Segment Open

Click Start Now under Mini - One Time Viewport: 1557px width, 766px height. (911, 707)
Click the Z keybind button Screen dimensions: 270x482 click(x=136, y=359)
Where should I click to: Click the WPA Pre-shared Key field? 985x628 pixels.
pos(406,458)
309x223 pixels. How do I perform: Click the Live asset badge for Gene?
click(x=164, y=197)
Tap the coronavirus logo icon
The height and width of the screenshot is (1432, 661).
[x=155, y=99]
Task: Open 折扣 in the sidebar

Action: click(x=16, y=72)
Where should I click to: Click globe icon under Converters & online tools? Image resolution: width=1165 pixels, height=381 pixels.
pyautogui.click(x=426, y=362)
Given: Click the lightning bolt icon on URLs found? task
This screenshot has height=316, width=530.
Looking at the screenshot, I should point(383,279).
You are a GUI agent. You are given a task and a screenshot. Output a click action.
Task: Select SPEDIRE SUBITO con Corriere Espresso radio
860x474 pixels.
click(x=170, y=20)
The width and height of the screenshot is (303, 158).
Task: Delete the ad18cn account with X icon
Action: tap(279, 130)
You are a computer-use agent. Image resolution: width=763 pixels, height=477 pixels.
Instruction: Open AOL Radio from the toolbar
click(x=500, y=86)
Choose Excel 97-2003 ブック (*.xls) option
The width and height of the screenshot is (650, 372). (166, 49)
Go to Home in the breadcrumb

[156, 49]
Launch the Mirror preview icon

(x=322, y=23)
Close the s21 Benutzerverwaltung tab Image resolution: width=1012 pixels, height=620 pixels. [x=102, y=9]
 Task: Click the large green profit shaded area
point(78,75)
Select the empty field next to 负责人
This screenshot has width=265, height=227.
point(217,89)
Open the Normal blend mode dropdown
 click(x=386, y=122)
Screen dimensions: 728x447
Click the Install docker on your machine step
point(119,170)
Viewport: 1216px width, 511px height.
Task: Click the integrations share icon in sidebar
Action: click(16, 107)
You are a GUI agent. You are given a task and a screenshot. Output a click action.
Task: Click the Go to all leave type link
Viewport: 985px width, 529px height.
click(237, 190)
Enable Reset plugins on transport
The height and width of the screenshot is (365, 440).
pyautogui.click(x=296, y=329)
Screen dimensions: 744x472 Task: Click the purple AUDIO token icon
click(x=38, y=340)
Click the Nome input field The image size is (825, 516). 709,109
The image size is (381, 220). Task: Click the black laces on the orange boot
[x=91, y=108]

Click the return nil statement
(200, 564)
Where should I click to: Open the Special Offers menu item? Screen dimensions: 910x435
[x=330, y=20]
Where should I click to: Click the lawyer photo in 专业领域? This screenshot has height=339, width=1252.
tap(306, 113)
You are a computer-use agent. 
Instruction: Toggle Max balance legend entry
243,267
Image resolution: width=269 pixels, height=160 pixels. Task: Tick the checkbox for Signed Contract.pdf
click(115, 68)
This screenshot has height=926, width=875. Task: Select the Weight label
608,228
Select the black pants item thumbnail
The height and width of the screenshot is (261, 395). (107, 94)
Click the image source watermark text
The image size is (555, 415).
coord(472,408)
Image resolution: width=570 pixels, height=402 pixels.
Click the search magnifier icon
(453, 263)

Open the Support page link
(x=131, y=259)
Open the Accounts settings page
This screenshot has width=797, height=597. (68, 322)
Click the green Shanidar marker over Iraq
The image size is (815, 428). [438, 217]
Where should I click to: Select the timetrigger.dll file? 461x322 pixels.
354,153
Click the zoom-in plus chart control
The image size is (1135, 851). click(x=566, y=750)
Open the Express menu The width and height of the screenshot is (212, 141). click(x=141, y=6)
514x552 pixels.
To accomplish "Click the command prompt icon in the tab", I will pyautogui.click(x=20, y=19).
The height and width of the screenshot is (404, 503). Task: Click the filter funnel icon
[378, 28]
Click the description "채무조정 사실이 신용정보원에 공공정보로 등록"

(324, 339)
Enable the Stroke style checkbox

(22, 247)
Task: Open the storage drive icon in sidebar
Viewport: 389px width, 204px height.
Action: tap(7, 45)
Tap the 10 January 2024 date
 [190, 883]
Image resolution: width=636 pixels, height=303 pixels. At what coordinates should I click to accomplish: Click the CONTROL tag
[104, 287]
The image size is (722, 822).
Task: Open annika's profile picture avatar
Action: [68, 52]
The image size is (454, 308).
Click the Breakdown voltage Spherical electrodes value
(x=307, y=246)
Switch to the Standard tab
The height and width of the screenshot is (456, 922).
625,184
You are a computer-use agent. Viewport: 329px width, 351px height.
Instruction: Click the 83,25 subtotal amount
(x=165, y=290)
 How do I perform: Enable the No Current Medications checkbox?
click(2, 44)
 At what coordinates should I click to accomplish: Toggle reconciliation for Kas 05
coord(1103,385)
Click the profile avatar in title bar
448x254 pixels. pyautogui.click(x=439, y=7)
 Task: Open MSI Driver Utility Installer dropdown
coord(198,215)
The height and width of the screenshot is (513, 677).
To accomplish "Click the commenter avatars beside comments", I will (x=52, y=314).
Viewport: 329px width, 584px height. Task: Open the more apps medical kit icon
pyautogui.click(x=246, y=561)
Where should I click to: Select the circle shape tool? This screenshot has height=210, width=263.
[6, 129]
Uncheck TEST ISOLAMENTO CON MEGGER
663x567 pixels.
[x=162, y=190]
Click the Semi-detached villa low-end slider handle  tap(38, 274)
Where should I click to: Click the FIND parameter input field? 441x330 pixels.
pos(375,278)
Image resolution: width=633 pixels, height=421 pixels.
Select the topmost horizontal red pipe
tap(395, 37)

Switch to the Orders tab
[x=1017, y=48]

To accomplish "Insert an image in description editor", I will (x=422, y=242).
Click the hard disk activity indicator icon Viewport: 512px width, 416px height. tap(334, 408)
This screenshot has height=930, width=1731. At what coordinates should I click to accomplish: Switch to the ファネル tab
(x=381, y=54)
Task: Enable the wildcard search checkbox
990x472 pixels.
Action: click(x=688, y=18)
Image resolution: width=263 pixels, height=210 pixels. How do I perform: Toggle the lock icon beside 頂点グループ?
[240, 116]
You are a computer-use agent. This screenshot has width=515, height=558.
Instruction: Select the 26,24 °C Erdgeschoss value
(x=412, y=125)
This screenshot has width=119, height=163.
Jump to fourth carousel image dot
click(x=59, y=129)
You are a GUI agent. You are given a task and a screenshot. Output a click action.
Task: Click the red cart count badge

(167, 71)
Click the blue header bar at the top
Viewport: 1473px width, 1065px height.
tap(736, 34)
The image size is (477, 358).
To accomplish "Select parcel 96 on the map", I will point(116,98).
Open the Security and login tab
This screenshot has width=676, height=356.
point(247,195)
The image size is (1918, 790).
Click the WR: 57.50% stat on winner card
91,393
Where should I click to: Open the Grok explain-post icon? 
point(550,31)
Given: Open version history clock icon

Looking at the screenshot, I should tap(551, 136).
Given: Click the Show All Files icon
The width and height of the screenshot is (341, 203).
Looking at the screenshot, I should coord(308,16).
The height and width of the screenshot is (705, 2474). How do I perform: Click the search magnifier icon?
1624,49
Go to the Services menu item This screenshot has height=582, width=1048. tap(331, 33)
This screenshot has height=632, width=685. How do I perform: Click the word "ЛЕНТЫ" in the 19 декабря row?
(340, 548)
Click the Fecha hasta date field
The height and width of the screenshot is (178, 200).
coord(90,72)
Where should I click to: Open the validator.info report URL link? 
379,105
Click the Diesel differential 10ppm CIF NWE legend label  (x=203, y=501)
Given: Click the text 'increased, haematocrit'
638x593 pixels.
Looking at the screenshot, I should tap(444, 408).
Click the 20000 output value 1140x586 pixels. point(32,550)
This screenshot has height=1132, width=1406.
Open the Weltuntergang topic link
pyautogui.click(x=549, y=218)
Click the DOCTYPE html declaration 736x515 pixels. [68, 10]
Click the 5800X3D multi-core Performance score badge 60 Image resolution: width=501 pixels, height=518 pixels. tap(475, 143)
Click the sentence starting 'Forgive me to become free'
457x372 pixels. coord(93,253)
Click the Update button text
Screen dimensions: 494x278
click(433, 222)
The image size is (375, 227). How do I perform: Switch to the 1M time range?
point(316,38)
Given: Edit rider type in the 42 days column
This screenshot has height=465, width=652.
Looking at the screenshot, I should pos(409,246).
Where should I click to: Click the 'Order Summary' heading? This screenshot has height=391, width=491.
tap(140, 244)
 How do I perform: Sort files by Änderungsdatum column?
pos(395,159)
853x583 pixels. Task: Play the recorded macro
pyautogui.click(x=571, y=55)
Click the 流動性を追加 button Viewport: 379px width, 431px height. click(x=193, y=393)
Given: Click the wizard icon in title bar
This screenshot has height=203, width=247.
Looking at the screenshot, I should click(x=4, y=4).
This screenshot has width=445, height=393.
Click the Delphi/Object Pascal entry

Segment Closed

HOW TO COMPLETE THIS TASK ▸ Could you copy each line of the material that holds "text"?

COMPLETED EXERCISE ▸
Click the image source watermark text
Given: Click the text 'increased, haematocrit'
Click the Update button text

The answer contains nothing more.